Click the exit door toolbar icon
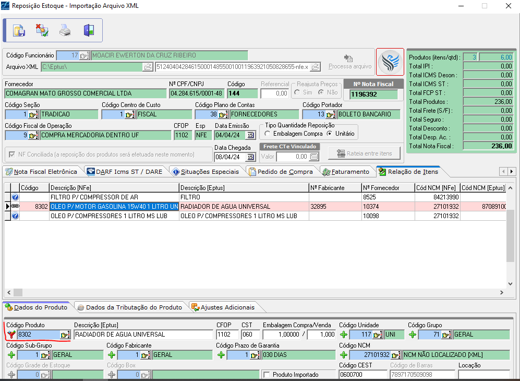This screenshot has height=381, width=520. [x=89, y=30]
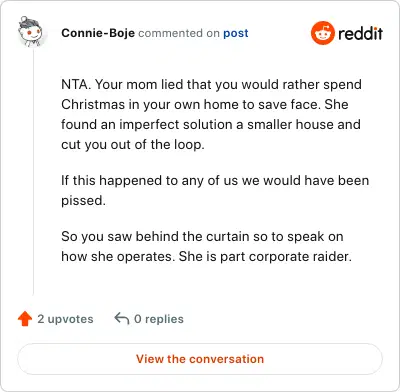Click the word "pissed." in the comment

click(83, 201)

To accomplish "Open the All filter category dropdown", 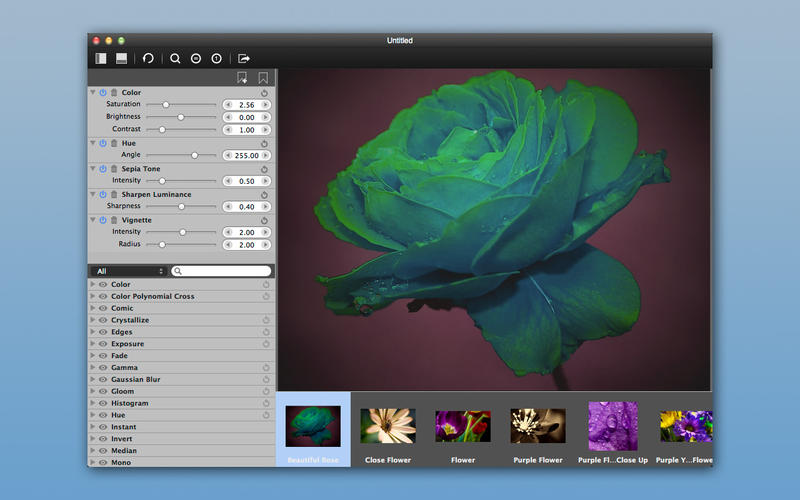I will click(x=129, y=271).
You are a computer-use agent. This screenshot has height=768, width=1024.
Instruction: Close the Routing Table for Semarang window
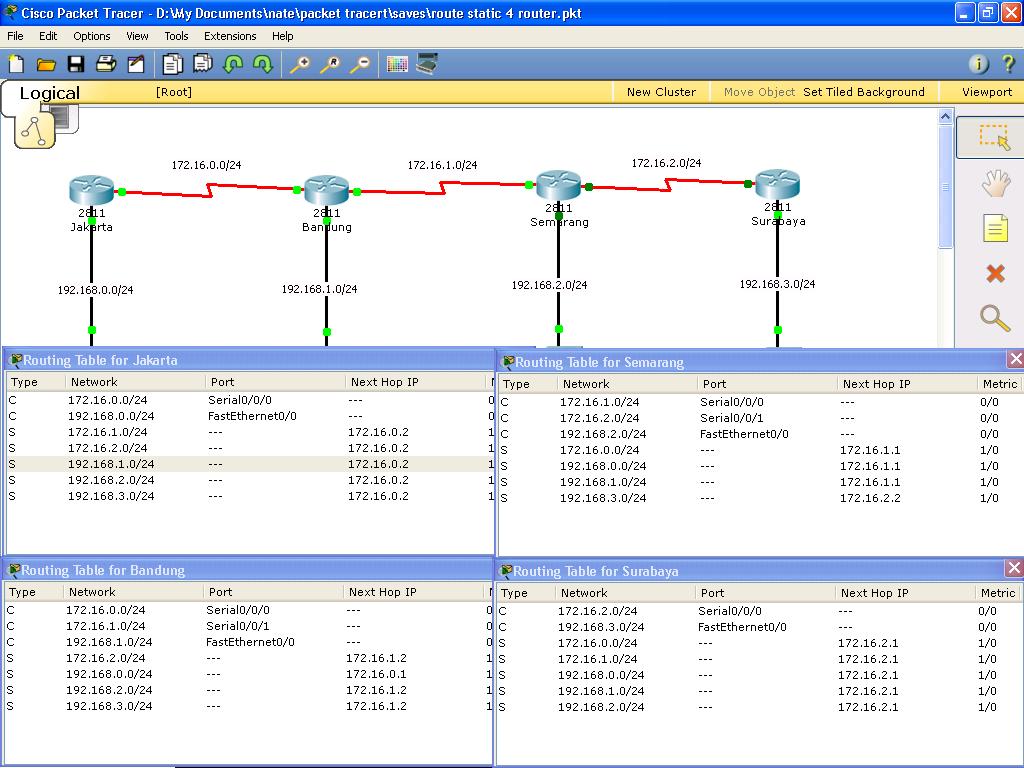[1016, 358]
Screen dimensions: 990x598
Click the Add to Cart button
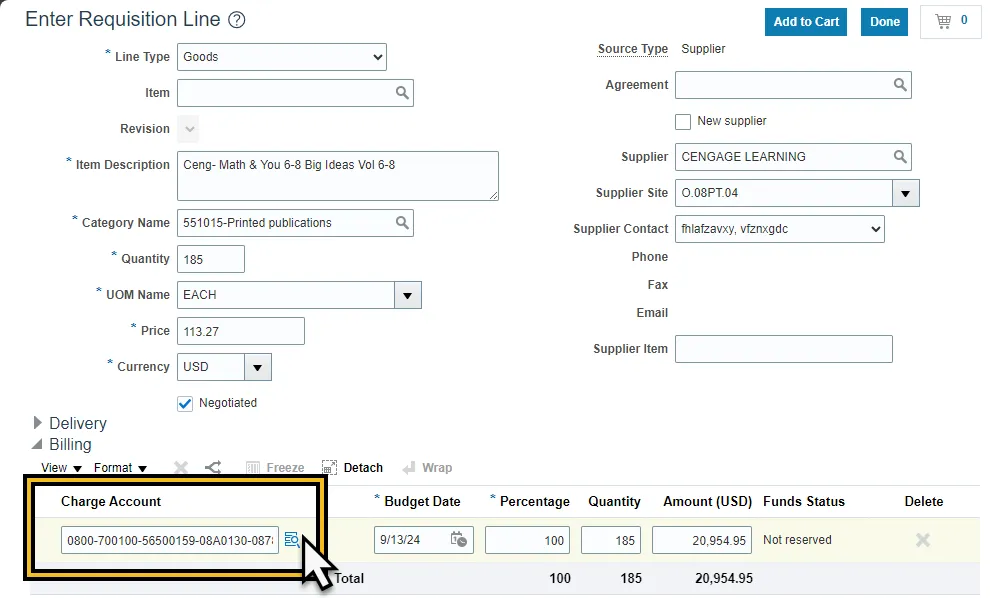pos(805,22)
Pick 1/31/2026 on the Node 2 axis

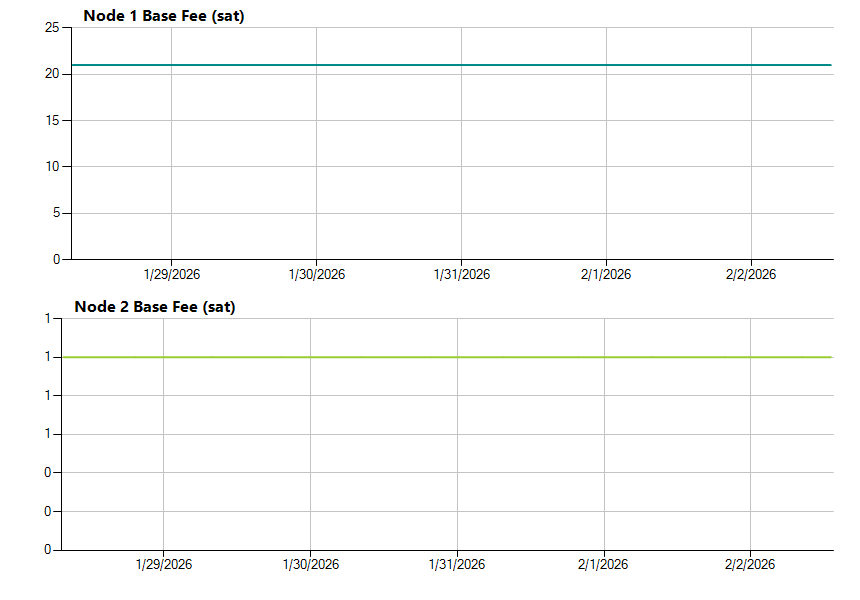(x=457, y=565)
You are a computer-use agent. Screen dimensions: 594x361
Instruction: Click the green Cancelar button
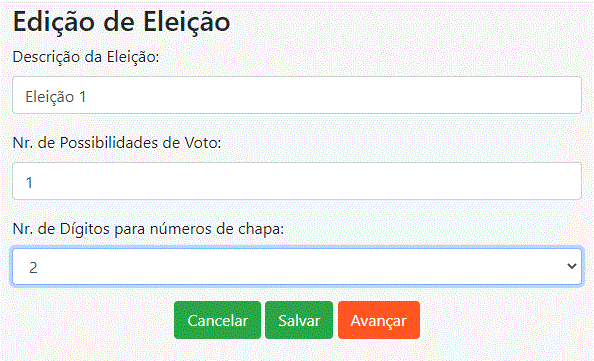pyautogui.click(x=217, y=320)

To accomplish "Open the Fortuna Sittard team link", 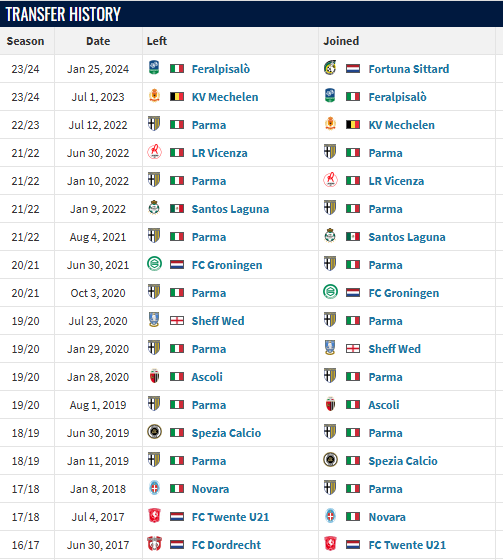I will 409,69.
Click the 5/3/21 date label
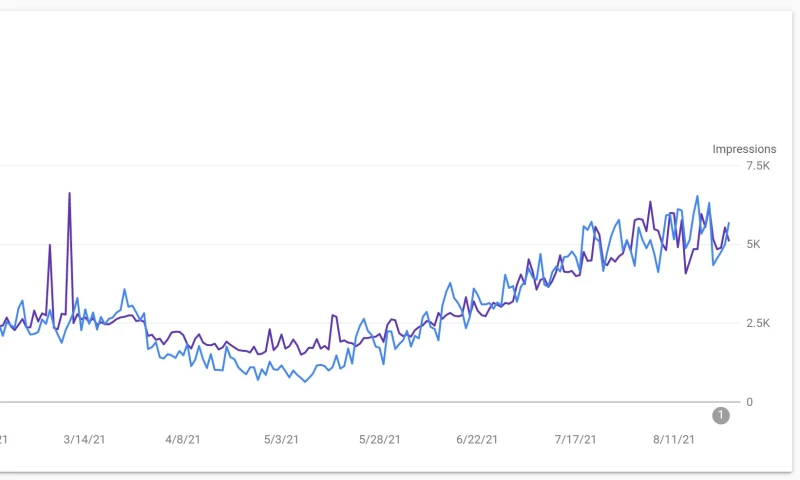This screenshot has width=800, height=480. [281, 439]
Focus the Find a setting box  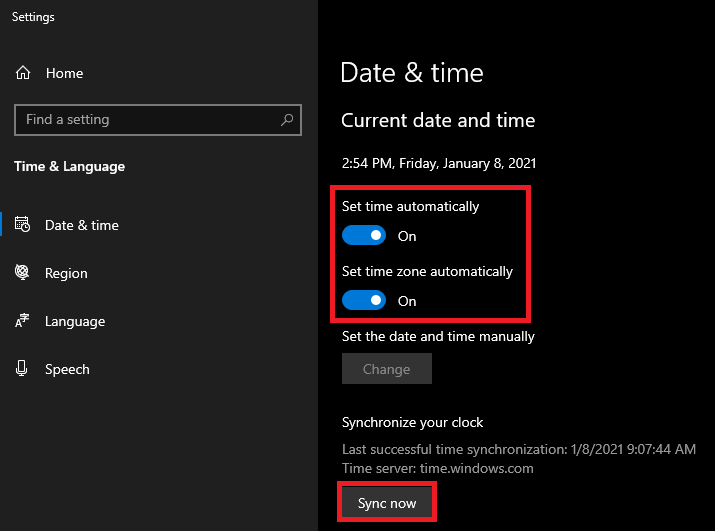pyautogui.click(x=158, y=120)
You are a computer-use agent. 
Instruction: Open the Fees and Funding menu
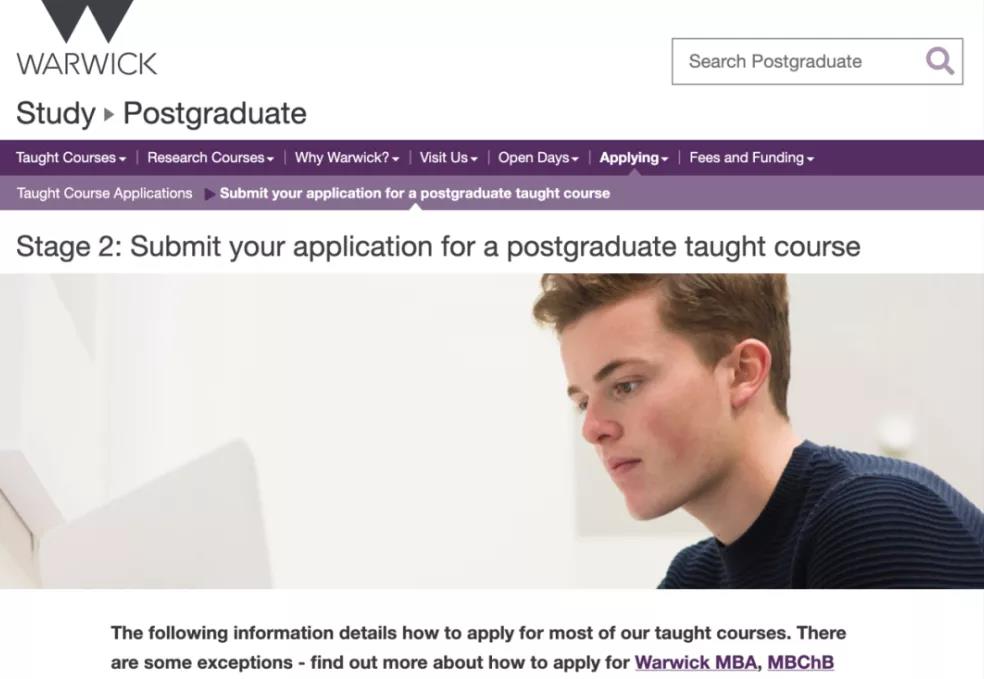tap(752, 158)
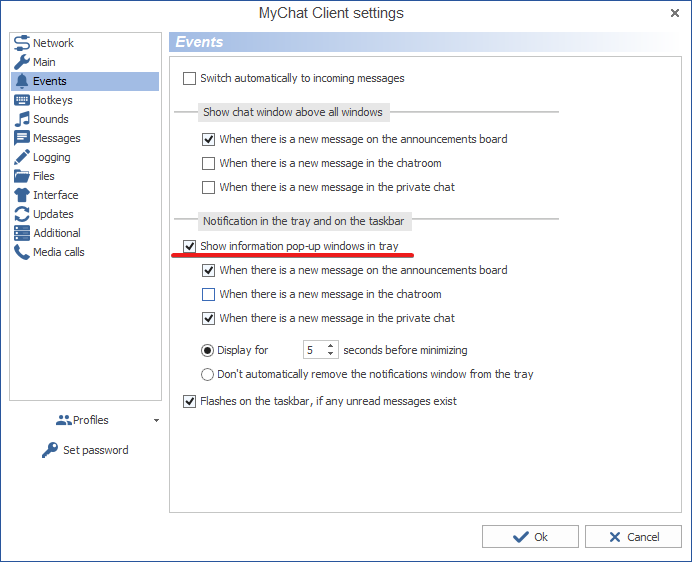This screenshot has width=692, height=562.
Task: Click the Set password button
Action: point(85,450)
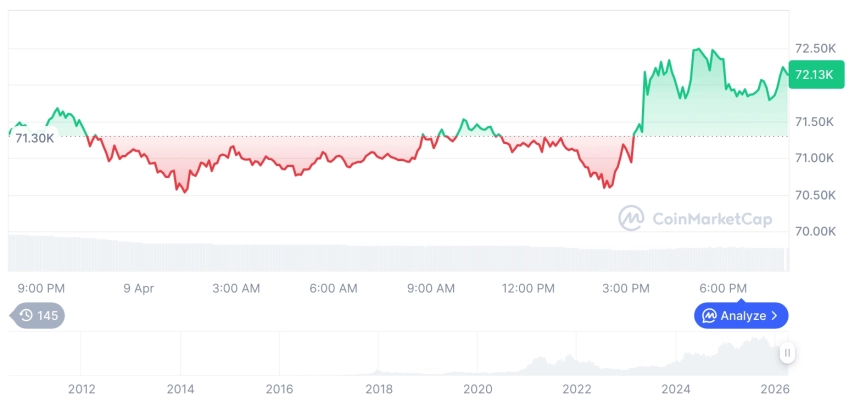Click the CoinMarketCap watermark logo
This screenshot has height=401, width=860.
click(x=630, y=218)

===

* **YOUR GOAL**
Scan the data above and report each line in which "computer" is present.

* **OUTPUT OF THE TASK**
You are a computer-use agent. This screenshot has height=768, width=1024.
You are a computer-use agent. Screen dimensions: 594x361
You are a computer-use agent. 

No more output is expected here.